Pendekatan saya terhadap riasan seperti membuat catatan: bukan cara meraih kecantikan, tetapi metode untuk menggoreskan pengetahuan ke kulit saya. Saya pernah muncul di jam kantor untuk membahas "wajah seperti batu giok" yang dikaitkan dengan orang bijak pra-Qin, dengan kuning-hijau mengkilap dioleskan di pipi saya.

Pendekatan saya terhadap riasan seperti membuat catatan: bukan cara meraih kecantikan, tetapi metode untuk menggoreskan pengetahuan ke kulit saya.

Dalam salah satu teks Cina awal yang saya pelajari, orang-orang—perempuan, tetapi juga orang bijak dan raja—“menghiasi” diri mereka sendiri dengan kebajikan daripada bubuk dan sutra.
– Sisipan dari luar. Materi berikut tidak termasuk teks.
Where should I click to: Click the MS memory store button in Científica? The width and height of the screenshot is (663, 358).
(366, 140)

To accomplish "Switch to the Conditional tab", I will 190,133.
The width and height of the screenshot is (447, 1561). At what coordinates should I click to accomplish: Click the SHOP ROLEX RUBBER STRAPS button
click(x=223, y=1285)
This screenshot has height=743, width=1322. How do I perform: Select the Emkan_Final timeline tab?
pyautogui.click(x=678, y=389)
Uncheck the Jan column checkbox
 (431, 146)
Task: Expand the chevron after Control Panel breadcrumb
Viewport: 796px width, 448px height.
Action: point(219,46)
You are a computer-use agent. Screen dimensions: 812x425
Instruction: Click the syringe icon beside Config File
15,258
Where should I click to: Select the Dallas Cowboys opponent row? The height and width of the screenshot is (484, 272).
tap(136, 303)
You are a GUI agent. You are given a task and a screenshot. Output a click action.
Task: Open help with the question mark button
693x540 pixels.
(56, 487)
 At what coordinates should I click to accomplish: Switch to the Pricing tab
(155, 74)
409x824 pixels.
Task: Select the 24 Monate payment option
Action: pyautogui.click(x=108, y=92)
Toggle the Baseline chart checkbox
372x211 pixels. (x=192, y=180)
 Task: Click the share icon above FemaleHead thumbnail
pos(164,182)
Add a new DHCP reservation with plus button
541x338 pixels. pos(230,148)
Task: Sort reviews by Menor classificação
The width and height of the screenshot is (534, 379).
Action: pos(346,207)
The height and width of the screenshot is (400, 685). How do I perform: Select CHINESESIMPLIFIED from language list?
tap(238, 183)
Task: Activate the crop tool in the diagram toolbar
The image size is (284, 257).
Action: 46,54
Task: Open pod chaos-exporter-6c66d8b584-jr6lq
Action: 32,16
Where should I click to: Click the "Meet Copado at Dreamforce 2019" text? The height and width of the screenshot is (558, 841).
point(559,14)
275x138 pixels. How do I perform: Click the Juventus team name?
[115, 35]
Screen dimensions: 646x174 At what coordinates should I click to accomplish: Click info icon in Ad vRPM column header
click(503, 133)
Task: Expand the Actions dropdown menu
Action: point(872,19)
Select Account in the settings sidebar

Ini adalah wawasan lain yang saya coba terjemahkan ke dalam wajah hari ini, atau lebih tepatnya, musim. Semester saya mengambil oral saya, saya berhenti memakai riasan. Tidak sekaligus: pertama saya menggunakan bedak, lalu highlighter, lalu blush on, menghilangkan satu lapisan kecerdasan per minggu. Dalam beberapa bulan terakhir sebelum ujian saya, saya bertemu dengan anggota komite saya dengan kulit saya yang tidak berkilau dan telanjang, jerawat saya terlihat seperti angka kecil di catatan akhir.

Wajah telanjang saya adalah singkatan visual untuk seberapa keras saya telah bekerja, disengaja dan sekuat kontur tulang pipi. Dulu dandan, jika riasan bukanlah bahan atau teknik tetapi kesempatan: wajah yang dibuat dapat dibaca seperti kebajikan raja pramodern, untuk dilihat dengan cara tertentu, pada waktu tertentu.

Tetapi pada hari ujian saya, saya mengembalikan semuanya. Saya berjuang dan muncul. Dan saya mendapatkan Skor Sempurna saya.